1. **Make it simpler with logarithms!**
We start with the equation: $$x^{y}=e^{x-y}$$
This looks a bit tricky because 'y' is in the exponent. But remember how logarithms can help us bring down exponents? Let's use the natural logarithm (ln) on both sides.

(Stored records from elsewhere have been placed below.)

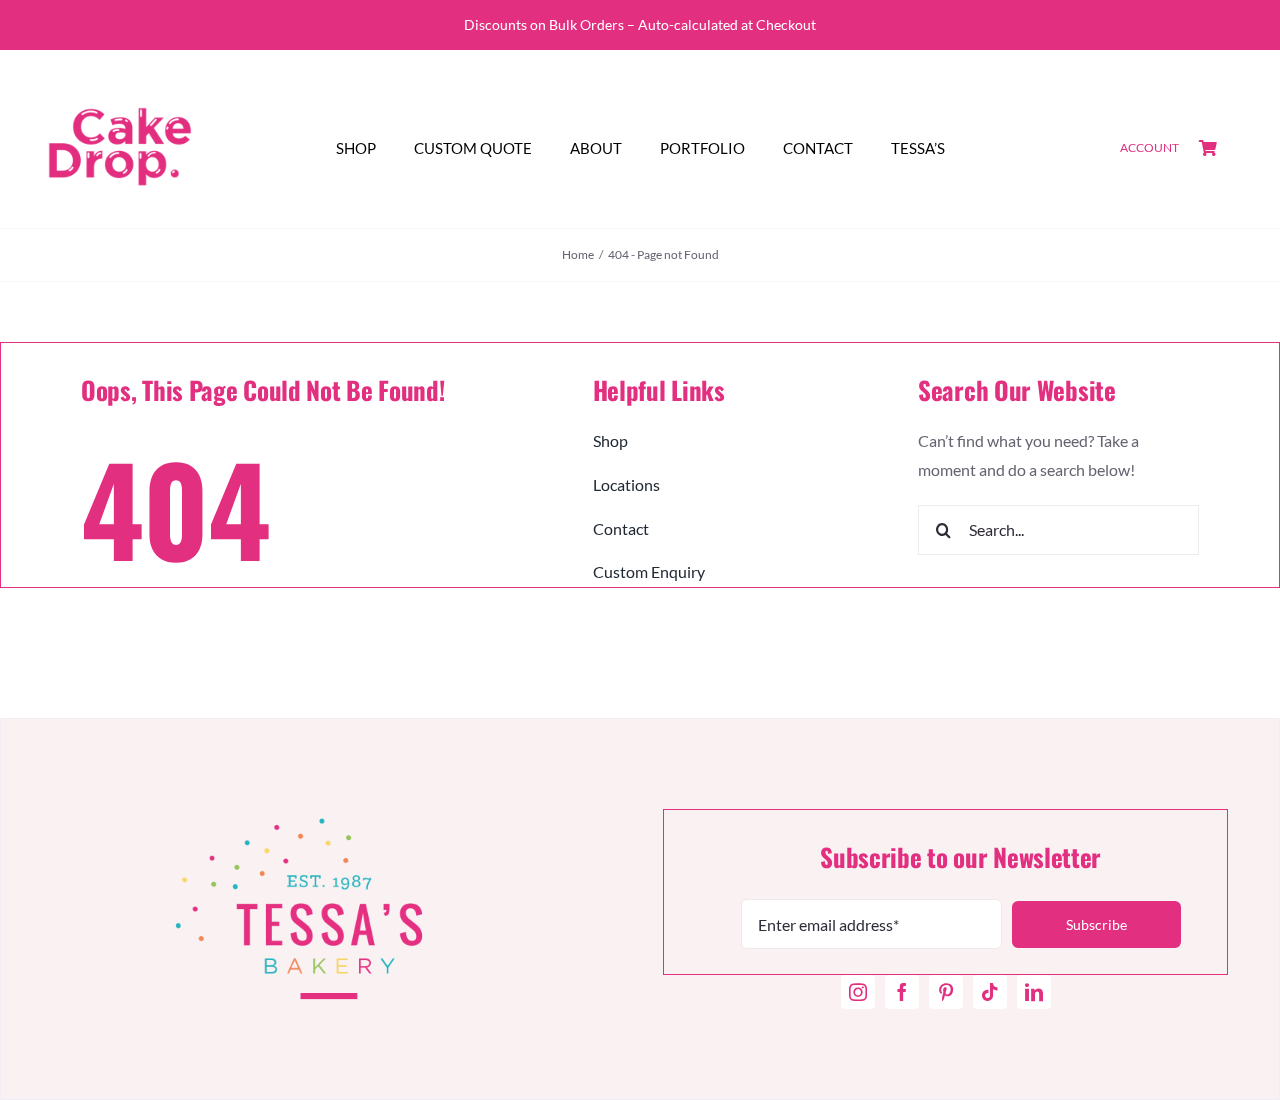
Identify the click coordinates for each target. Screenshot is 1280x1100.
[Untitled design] (120, 74)
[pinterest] (946, 992)
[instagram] (858, 992)
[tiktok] (990, 992)
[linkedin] (1034, 992)
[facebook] (902, 992)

It's like magic for powers!
$$ln(x^y) = ln(e^{x-y})$$
Using the rules `ln(a^b) = b * ln(a)` and `ln(e^k) = k`, it becomes:
$$y \cdot ln(x) = x - y$$

2. **Get 'y' all by itself!**
Now we have 'y' on both sides. Let's gather all the 'y' terms on one side, like sorting your toys into one box.
First, move the `-y` from the right side to the left side by adding 'y' to both sides:
$$y \cdot ln(x) + y = x$$
See how 'y' is common in both terms on the left? We can factor it out!
$$y (ln(x) + 1) = x$$
Now, to get 'y' all alone, we just divide both sides by `(ln(x) + 1)`:
$$y = \frac{x}{ln(x) + 1}$$
Perfect! Now 'y' is neatly expressed in terms of 'x'.

3. **Find the rate of change using the Quotient Rule!**
We need to find $$\frac{dy}{dx}$$, which tells us how 'y' changes as 'x' changes (it's like finding the slope!). Since 'y' is a fraction (one expression divided by another), we use a special rule called the **Quotient Rule**.
The Quotient Rule says if $$y = \frac{top}{bottom}$$, then $$\frac{dy}{dx} = \frac{(top' \cdot bottom) - (top \cdot bottom')}{bottom^2}$$.
In our case:
* `top` is `x`, so `top'` (the derivative of `x` with respect to `x`) is `1`.
* `bottom` is `ln(x) + 1`, so `bottom'` (the derivative of `ln(x) + 1` with respect to `x`) is `1/x + 0 = 1/x`.
Let's plug these into the rule:
$$\frac{dy}{dx} = \frac{(1)(ln(x) + 1) - (x)(\frac{1}{x})}{(ln(x) + 1)^2}$$

4. **Clean it up!**
Now, let's simplify the expression:
$$\frac{dy}{dx} = \frac{ln(x) + 1 - 1}{(ln(x) + 1)^2}$$
The `+1` and `-1` in the numerator cancel each other out!
$$\frac{dy}{dx} = \frac{ln(x)}{(ln(x) + 1)^2}$$
And that's our answer! It matches option (D). Super cool!